For me, it’s not Christmas without some bloody phone sex. I like to put the red in Christmas. One of my favorite things to do this time of year is murder folks who do not understand the spirit of Christmas. And nowadays, I encounter scrooges left and right. Mother nature blessed us with white fluffy snow. And I find it erotic when I can go 80s slasher on some Scrooge in the snow. I love watching an asshole or a cunt bleed out in the white fluffy snow.
So, the setting seemed right, but I needed to find someone to kill. And that was much easier than I expected. I met a Karen. A stuck-up cunt who tried to fight a woman in Target for the last of some creepy ass looking doll.
Something very unsettling about her. She came into a Target in designer clothes and a bag that probably cost more than all the employees combined make in a month. And she acted superior. Grabbed the doll right out of a woman’s hand and then tossed her some money like that would make it OK.
Usually, I hunt for women like this at Walmart because that store brings out the ugly in everybody. I stopped into Target because of Starbucks. I just wanted a strong black coffee before I started hunting for my snuff porn star. But I found my victim right out of the gate.
This World is Full of Too Many Grinches
I keep a kill kit in my trunk along with a few disguises. So, I’m always prepared when I meet somebody who needs to die. I followed her in her big ass Denali. God she’s an awful driver. Distracted driver. She was fucking texting the entire time. Her driving almost caused a couple accidents. The self-entitled bitch really needed to die.

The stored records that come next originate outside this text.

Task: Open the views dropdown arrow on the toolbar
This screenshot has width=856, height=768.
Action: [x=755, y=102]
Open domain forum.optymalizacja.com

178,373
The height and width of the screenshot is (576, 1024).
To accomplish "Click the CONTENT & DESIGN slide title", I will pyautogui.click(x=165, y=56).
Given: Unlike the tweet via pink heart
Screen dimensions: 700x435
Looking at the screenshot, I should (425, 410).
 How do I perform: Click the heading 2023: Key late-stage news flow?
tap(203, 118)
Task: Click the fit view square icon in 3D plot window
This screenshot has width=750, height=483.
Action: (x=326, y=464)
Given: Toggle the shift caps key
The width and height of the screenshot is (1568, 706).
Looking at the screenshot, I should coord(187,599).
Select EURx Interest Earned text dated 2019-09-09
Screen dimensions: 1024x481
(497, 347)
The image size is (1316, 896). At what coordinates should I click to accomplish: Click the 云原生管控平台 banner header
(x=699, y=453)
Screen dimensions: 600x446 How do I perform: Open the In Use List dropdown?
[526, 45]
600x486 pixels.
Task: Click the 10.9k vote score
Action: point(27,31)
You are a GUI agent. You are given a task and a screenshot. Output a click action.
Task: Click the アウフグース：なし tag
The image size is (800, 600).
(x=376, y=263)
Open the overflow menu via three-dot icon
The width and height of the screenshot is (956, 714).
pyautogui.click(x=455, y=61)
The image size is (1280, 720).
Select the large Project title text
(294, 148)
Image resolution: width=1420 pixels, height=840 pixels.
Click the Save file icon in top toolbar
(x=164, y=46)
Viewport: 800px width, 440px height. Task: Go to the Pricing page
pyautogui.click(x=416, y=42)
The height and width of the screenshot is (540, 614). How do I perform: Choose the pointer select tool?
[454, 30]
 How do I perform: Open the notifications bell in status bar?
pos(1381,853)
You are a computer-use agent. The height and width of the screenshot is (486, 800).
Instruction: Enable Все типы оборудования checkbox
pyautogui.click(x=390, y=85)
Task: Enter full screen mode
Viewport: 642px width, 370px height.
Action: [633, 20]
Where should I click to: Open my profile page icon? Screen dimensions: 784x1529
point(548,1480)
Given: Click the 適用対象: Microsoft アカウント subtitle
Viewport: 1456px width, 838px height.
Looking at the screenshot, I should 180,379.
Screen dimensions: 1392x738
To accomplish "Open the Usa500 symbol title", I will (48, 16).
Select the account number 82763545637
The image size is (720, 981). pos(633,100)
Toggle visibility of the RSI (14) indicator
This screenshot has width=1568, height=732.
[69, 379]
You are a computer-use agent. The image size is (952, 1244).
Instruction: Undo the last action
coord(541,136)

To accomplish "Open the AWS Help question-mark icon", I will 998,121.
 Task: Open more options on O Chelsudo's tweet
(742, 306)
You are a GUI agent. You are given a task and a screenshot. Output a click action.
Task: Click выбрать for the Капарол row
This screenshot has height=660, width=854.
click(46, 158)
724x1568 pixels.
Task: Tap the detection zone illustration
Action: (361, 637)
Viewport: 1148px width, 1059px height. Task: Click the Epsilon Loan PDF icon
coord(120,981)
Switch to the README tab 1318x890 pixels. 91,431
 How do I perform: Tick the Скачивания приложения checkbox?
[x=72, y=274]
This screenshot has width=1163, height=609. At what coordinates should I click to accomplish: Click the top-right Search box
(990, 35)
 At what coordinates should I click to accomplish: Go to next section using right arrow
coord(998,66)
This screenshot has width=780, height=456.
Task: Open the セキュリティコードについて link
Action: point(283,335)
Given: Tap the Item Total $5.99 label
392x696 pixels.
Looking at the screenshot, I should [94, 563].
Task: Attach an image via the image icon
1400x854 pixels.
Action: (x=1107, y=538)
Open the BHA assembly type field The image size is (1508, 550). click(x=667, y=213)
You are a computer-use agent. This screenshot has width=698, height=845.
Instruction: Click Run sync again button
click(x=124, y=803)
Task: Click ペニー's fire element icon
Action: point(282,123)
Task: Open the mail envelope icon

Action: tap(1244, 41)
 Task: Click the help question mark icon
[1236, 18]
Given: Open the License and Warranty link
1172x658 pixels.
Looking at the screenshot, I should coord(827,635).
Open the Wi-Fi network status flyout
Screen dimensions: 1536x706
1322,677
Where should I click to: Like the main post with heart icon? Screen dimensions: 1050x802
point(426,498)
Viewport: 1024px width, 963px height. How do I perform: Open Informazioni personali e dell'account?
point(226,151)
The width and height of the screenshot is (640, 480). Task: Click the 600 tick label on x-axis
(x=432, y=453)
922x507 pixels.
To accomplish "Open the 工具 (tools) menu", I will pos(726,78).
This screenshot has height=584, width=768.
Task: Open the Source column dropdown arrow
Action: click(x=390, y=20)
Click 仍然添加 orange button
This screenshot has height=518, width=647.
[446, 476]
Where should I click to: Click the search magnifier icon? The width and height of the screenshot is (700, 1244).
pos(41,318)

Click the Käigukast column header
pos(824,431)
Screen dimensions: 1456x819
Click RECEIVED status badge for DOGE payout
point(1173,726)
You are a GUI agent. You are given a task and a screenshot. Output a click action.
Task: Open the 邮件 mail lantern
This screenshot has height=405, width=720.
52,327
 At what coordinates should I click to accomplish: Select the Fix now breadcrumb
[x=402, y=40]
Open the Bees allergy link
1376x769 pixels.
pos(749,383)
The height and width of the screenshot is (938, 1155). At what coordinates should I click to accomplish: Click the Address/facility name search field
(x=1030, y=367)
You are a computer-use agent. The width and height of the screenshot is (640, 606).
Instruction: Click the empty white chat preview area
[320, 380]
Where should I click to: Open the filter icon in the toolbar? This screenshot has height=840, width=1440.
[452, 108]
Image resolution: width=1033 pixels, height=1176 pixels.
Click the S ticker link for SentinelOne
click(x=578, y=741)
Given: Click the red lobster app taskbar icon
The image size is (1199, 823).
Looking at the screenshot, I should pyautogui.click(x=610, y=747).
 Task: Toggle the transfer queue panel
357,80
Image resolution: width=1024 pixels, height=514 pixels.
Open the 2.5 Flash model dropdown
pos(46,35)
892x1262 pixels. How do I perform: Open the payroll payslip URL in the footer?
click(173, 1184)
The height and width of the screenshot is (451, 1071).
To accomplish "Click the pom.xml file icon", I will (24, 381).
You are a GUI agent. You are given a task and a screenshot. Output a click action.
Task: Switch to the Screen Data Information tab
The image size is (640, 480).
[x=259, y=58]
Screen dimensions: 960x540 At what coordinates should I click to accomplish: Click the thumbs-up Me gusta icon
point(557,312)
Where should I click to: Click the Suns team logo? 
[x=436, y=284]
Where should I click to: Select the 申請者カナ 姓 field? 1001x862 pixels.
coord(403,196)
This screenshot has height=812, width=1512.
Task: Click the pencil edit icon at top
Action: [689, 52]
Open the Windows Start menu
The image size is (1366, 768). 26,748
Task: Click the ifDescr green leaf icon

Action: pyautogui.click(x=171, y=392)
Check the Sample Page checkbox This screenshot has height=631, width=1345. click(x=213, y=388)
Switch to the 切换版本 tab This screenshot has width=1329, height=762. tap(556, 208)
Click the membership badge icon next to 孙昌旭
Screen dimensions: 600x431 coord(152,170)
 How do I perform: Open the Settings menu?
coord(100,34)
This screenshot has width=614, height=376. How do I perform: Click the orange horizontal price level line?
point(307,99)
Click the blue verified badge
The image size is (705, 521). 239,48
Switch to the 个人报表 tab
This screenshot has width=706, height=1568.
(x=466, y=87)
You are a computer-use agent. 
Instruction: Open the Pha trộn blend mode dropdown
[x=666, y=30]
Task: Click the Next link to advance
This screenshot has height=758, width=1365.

But I needed to be careful. I could not impulse kill her as much as I wanted because she lived in a fortress. However, I spent an entire night in my car, parked down the street watching that house. And I figured out a way to get in without being caught on camera. One of my many skills involves knowing how to bypass alarm systems. She appeared to be in that house alone. Perfect. I broke in the next night and drugged her with chloroform. Then I dragged her out into her backyard in all that fluffy snow.
I staged the crime scene to look like a robbery. Plus, a sexual assault by putting a condom on a dildo and tearing her nightgown. Sadly, she the chloroform put her in a deep sleep when I murdered her in the snow. But with neighbors on either side of her big ass privacy fences, I could not risk her screaming. Sure, I probably should’ve taken her to my kill shack or my dungeon, but I needed this to look like a robbery gone bad. This time of year, folks break into wealthy homes all the time.
Some Cunts Just Deserve to Die
I also needed to restrain myself from eviscerating her. Overkill looks personal and I needed this to look like a robbery gone wrong. So, I simply slit her throat. And I watched her unconscious body bleed out into the snow. And it looked beautiful. Her warm crimson blood began to melt the snow around her body.
She never knew why I murdered her. And I do like my victims understanding why they deserved killer phone sex. But I did my best with the situation. I know nothing about this woman other than she’s an awful cunt. She got what she deserved.
And I will always kill bitches like that. However, I prefer to make them suffer a lot longer than this bitch did. But one less grinch this Christmas. So, I’ll take it as a win. I mean, I did get to see her beautiful blood spill out of her awful body into that pure white snow. And that will live rent free in my mind forever.